24 July 2010

Top Ten Art Sales

A friend sent me an email that is going around of the Top Ten of Everything which has all sorts of interesting statistics should you care to view them.  In doing a little prowling of my own, I came across a Top Ten in art sales.  With the full realization that these are always changing and don't take private sales into account, here is this snapshot of expensive paintings.  Things are moving fast.  There was a time with Van Gogh's Irises held the record at $53.9 million.  Now that price wouldn't get you near the top ten, so save some more pennies before going shopping and take a good look to see if you would have bought any of them if you had the cash to enter a bid.






Artist/ painting/ sale year Price ($)

1 Pablo Picasso, Garçon à la pipe, 2004 104,168,000



2 Pablo Picasso, Dora Maar Au Chat


3 Gustav Klimt, Portrait of Adele Bloch-Bauer II, 2006 87,936,000



4 Francis Bacon, Triptych, 2008 86,281,000



5 Vincent van Gogh, Portrait du Dr Gachet, 1990 82,500,000



6 Claude Monet, Le Bassin aux Nymphéas, 2008 80,379,591



7 Pierre-Auguste Renoir, Bal au Moulin de la Galette, Montmartre, 1990 78,100,000



8 Sir Peter Paul Rubens, The Massacre of the Innocents, 2002 75,930,440



9 Mark Rothko, White Center (Yellow, pink and lavender on rose), 2007 72,840,000



10 Andy Warhol, Green Car Crash – Green Burning Car I, 2007 71,720,000



Russian oligarch Roman Abramovich was revealed as the buyer of Francis Bacon’s Triptych. The price he paid is a record for a post-war painting. The previous day he had purchased Lucian Freud’s Benefits Supervisor Sleeping for $33.6 million, a record price for a work by a living artist.



Even higher prices are reputed to have been paid for works of art sold privately. Such sales are rarely publicized, but it is believed that in 2006 US music mogul David Geffen sold Jackson Pollock’s No.5, 1948 for $140 million.

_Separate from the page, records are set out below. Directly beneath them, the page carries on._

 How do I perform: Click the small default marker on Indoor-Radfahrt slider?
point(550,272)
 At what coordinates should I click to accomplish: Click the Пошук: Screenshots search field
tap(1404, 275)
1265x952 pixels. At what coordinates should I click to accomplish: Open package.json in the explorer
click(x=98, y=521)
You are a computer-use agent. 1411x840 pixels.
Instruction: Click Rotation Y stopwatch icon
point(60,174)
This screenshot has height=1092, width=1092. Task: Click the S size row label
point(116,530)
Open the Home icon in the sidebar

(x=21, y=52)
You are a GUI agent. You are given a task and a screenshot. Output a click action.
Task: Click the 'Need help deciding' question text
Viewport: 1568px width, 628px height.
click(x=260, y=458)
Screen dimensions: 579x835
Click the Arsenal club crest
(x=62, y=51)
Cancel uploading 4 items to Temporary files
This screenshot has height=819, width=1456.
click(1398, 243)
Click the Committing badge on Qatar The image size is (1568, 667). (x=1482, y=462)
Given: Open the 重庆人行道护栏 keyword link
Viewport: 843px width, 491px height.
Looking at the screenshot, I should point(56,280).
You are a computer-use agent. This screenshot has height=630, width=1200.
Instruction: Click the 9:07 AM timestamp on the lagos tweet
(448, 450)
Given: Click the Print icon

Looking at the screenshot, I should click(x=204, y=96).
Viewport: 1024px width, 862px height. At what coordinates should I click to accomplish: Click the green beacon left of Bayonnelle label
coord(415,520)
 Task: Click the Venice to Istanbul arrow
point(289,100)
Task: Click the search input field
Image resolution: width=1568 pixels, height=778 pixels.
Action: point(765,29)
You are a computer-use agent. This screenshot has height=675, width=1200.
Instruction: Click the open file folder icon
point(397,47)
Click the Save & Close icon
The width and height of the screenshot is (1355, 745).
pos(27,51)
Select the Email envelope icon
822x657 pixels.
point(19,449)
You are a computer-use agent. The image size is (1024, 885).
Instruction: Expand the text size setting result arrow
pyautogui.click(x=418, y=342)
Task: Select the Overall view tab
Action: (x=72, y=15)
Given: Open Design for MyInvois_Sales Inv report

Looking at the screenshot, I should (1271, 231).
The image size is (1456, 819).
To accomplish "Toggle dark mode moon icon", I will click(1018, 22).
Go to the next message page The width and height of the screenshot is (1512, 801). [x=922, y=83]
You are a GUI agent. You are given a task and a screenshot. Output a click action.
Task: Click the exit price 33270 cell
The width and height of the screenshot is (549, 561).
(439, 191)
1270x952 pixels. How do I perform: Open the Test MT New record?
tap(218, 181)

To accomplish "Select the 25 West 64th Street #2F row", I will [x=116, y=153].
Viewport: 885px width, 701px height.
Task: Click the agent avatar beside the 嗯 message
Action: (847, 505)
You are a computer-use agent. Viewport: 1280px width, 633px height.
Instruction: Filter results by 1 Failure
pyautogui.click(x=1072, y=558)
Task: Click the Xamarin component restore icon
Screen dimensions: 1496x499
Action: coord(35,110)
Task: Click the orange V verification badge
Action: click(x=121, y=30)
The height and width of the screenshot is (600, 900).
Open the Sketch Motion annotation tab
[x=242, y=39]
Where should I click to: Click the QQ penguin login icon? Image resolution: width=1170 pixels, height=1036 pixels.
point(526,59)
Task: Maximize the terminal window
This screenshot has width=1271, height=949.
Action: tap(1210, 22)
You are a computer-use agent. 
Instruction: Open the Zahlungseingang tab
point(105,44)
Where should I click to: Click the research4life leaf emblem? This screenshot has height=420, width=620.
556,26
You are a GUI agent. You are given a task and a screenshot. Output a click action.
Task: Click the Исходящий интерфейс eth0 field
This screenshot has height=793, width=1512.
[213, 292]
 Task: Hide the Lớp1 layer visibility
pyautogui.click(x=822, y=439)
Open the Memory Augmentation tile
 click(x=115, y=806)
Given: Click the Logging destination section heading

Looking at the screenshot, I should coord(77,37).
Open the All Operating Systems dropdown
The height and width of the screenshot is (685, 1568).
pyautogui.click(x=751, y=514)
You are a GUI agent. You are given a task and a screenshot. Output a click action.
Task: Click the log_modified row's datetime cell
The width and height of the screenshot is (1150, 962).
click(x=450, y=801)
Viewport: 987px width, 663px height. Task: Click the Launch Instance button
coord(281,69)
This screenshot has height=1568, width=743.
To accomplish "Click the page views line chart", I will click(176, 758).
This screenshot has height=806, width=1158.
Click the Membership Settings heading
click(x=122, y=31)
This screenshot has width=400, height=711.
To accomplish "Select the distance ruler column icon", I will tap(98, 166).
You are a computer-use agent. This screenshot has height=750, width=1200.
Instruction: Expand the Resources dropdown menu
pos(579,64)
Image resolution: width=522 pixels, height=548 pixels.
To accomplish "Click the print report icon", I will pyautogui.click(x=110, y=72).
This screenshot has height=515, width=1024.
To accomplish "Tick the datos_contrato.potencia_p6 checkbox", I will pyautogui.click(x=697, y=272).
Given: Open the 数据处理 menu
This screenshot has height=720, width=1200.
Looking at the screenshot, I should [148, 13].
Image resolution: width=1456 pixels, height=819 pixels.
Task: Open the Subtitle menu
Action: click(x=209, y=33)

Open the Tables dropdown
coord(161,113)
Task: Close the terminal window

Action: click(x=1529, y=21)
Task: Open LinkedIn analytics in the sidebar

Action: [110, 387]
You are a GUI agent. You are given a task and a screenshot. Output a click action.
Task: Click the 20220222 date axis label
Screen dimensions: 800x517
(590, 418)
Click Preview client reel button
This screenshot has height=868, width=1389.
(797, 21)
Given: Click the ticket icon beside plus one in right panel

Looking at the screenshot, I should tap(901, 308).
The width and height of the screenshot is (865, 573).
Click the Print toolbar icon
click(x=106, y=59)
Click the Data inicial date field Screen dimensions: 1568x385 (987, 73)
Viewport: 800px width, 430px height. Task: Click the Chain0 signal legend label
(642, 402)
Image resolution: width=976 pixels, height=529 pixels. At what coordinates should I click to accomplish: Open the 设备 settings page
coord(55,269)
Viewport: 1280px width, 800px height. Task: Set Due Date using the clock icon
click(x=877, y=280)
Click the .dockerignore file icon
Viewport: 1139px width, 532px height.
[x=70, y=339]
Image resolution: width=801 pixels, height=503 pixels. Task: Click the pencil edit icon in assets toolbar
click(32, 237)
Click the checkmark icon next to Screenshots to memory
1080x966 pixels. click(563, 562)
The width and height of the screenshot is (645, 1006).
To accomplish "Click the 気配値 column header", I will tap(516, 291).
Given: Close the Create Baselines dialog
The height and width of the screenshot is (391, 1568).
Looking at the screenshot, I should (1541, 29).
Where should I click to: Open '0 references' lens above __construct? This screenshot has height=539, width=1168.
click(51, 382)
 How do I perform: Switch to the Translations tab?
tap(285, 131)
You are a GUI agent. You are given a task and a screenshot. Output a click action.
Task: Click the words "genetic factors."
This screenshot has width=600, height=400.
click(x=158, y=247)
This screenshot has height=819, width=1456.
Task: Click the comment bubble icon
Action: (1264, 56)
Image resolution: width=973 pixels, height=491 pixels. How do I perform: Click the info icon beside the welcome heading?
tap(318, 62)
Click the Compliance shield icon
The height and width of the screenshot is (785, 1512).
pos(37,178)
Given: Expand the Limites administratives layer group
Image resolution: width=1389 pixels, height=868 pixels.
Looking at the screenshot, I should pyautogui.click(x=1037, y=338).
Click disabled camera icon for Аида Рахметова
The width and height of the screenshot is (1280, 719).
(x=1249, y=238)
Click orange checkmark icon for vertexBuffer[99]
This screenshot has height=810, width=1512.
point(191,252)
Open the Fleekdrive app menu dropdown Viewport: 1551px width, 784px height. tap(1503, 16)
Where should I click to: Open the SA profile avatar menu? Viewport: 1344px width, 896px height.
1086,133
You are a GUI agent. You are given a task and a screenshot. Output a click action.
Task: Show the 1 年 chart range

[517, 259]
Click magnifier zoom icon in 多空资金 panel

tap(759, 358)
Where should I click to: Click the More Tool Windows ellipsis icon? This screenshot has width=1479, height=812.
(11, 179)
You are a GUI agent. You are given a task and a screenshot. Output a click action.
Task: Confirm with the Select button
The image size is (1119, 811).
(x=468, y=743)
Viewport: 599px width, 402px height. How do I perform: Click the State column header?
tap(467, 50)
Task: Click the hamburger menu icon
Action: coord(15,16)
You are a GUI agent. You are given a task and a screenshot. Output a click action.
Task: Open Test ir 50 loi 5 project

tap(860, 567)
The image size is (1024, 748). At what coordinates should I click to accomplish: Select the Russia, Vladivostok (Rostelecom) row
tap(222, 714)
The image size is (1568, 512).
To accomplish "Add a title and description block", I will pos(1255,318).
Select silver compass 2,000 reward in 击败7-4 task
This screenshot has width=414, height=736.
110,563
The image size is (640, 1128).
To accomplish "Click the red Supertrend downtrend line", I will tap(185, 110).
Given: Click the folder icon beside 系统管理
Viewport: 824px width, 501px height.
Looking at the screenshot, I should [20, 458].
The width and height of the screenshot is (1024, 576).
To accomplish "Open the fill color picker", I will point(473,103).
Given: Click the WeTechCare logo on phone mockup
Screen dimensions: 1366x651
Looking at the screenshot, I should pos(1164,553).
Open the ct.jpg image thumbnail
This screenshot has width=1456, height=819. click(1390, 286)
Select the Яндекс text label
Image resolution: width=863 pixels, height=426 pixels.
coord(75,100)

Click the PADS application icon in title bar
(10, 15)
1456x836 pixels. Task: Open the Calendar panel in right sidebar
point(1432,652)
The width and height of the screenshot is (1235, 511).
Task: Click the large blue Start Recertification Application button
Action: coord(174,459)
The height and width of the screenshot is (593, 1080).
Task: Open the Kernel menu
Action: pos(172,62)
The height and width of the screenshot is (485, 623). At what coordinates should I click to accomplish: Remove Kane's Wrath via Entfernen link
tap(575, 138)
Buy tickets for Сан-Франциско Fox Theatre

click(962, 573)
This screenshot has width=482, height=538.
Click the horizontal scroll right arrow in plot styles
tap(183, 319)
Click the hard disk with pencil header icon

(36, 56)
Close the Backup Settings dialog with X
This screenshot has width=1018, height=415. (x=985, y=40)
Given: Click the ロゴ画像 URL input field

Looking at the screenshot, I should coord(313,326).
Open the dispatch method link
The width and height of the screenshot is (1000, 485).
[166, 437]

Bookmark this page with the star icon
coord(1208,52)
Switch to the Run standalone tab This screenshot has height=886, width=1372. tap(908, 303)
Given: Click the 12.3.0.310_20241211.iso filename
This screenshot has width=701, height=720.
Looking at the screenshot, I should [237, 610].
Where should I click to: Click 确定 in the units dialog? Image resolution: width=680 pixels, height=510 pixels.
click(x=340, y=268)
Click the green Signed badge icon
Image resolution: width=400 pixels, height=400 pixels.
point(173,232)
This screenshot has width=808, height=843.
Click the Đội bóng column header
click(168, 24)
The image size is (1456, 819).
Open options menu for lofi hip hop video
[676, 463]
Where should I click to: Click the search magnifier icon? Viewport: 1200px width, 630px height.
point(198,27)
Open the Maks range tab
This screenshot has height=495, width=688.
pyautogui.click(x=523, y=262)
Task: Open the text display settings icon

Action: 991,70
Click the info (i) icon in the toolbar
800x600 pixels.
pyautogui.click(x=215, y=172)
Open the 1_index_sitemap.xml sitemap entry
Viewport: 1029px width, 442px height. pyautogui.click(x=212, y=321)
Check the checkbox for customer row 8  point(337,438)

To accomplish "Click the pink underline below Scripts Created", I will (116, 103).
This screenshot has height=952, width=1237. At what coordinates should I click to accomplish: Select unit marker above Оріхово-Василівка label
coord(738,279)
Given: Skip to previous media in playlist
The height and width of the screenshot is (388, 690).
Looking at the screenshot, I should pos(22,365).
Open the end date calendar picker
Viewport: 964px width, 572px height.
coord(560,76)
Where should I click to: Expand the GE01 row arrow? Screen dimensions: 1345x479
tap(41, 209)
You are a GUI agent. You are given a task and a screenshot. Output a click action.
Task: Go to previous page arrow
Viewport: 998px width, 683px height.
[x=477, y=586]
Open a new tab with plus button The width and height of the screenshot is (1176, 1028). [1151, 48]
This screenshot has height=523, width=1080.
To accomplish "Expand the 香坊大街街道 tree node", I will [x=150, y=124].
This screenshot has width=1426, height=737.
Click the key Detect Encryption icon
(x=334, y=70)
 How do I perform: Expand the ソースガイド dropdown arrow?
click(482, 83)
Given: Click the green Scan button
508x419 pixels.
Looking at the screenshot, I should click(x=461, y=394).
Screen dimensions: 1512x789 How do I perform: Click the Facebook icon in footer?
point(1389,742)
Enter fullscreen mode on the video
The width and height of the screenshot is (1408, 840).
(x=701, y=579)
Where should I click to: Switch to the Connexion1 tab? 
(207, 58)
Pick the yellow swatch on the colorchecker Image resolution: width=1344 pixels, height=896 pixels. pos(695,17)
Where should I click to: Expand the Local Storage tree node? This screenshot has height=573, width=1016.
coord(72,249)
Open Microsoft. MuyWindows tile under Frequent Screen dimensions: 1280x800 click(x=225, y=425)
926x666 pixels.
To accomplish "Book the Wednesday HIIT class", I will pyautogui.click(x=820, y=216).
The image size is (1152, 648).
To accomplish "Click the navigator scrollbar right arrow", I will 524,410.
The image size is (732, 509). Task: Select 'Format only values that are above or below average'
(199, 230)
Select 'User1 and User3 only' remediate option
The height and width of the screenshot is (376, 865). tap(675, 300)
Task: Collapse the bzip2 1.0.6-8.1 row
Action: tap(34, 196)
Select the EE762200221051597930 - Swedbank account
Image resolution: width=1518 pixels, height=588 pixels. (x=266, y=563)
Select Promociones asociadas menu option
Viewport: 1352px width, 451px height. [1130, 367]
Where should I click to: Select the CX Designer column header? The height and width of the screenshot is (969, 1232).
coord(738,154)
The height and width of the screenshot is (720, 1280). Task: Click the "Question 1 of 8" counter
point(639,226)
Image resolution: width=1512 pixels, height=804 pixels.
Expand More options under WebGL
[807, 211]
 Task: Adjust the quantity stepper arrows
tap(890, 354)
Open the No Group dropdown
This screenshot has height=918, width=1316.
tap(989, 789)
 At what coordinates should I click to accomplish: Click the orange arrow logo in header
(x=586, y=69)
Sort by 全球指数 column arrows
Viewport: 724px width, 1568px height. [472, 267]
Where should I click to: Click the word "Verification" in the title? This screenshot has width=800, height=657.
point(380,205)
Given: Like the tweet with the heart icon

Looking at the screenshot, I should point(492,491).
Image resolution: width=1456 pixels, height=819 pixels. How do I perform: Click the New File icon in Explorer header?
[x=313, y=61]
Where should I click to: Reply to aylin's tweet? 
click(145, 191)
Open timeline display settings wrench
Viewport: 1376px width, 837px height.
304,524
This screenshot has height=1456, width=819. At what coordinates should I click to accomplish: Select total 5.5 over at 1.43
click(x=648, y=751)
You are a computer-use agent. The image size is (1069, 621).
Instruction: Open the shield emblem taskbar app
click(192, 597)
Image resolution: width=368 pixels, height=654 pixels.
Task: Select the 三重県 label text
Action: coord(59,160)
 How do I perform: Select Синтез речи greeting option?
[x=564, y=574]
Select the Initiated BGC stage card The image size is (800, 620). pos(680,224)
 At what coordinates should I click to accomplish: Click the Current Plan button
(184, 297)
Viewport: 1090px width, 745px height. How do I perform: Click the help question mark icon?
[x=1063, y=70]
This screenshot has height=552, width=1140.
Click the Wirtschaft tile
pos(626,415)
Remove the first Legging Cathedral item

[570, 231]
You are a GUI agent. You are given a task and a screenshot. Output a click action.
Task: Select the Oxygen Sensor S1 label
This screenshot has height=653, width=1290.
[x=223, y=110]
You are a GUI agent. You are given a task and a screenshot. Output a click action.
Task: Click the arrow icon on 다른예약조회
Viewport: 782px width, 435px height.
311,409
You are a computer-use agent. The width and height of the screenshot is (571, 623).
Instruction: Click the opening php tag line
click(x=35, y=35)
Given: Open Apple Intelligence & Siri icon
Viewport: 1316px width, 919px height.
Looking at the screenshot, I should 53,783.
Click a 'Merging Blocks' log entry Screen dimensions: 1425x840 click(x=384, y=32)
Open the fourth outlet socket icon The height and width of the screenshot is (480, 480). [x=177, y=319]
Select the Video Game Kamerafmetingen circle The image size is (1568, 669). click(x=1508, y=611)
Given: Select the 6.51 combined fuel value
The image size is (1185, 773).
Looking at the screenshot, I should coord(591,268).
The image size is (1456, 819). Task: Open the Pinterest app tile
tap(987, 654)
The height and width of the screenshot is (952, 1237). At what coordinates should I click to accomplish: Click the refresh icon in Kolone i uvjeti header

A private sale that never happened was that of Pablo Picasso’s painting Le rêve. Its owner, Las Vegas casino owner Steve Wynn, agreed to sell it privately for $139 million, but while showing it to a group of friends, Mr Wynn made a sweeping gesture and accidentally poked his elbow through the canvas, resulting in a 15-cm (6-inch) tear – and the cancellation of the sale.

4 comments:

Linda said...

Uhm, honestly? I wouldn't want any of this paintings with maybe the slight exception of the Monet.

Amanda tells me that most times artwork sells for as much as it does because of WHO painted it and not because it's a very good piece of art. I'm going to have to agree as some of these paintings ... well, I just don't get it - especially that Rothko piece.

Travis Cody said...

I don't understand that kind of money for something like #9. I just can't take that kind of work seriously.

Vinny "Bond" Marini said...

I was so upset when I found our Wynn had ruined the painting I was about to own!

This Eclectic Life said...

Wynn's accident is exactly why I wouldn't want to "own" any of this art. Imagine if my five cats got hold of one! I shudder to think.